Top of Supplied material

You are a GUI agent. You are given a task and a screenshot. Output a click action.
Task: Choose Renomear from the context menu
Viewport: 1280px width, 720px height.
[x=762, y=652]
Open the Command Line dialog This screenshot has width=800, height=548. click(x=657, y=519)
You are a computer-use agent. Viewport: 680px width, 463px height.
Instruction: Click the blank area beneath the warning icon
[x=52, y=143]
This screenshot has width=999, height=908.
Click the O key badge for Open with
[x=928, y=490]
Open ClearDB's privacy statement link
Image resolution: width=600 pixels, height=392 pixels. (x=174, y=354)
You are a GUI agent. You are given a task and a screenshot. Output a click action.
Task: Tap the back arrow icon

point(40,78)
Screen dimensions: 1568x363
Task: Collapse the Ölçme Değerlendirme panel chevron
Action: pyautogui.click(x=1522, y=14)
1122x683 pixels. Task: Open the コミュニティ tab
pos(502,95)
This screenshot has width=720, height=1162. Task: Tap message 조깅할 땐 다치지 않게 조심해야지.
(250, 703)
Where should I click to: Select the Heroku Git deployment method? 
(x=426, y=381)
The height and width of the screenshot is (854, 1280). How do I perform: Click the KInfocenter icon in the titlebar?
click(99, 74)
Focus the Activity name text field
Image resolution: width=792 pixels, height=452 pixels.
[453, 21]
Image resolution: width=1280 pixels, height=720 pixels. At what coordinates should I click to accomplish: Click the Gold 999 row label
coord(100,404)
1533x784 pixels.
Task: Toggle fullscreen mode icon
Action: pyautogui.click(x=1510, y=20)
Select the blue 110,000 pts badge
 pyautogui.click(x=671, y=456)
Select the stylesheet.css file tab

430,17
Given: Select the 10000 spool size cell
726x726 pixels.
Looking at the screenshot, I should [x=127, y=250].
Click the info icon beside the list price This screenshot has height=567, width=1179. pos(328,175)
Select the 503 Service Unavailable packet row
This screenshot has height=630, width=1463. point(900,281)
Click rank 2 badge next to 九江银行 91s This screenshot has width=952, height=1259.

Bottom of Supplied material

- **The problem**
Every record above should be written out exactly.

- **Written response**
You are a GUI agent. You are given a task and a screenshot. Output a click action.
Task: Choose Renomear from the context menu
Viewport: 1280px width, 720px height.
[x=762, y=652]
Open the Command Line dialog This screenshot has width=800, height=548. click(x=657, y=519)
You are a computer-use agent. Viewport: 680px width, 463px height.
Instruction: Click the blank area beneath the warning icon
[x=52, y=143]
This screenshot has width=999, height=908.
Click the O key badge for Open with
[x=928, y=490]
Open ClearDB's privacy statement link
Image resolution: width=600 pixels, height=392 pixels. (x=174, y=354)
You are a GUI agent. You are given a task and a screenshot. Output a click action.
Task: Tap the back arrow icon

point(40,78)
Screen dimensions: 1568x363
Task: Collapse the Ölçme Değerlendirme panel chevron
Action: pyautogui.click(x=1522, y=14)
1122x683 pixels. Task: Open the コミュニティ tab
pos(502,95)
This screenshot has width=720, height=1162. Task: Tap message 조깅할 땐 다치지 않게 조심해야지.
(250, 703)
Where should I click to: Select the Heroku Git deployment method? 
(x=426, y=381)
The height and width of the screenshot is (854, 1280). How do I perform: Click the KInfocenter icon in the titlebar?
click(99, 74)
Focus the Activity name text field
Image resolution: width=792 pixels, height=452 pixels.
[453, 21]
Image resolution: width=1280 pixels, height=720 pixels. At what coordinates should I click to accomplish: Click the Gold 999 row label
coord(100,404)
1533x784 pixels.
Task: Toggle fullscreen mode icon
Action: pyautogui.click(x=1510, y=20)
Select the blue 110,000 pts badge
 pyautogui.click(x=671, y=456)
Select the stylesheet.css file tab

430,17
Given: Select the 10000 spool size cell
726x726 pixels.
Looking at the screenshot, I should [x=127, y=250].
Click the info icon beside the list price This screenshot has height=567, width=1179. pos(328,175)
Select the 503 Service Unavailable packet row
This screenshot has height=630, width=1463. point(900,281)
Click rank 2 badge next to 九江银行 91s This screenshot has width=952, height=1259.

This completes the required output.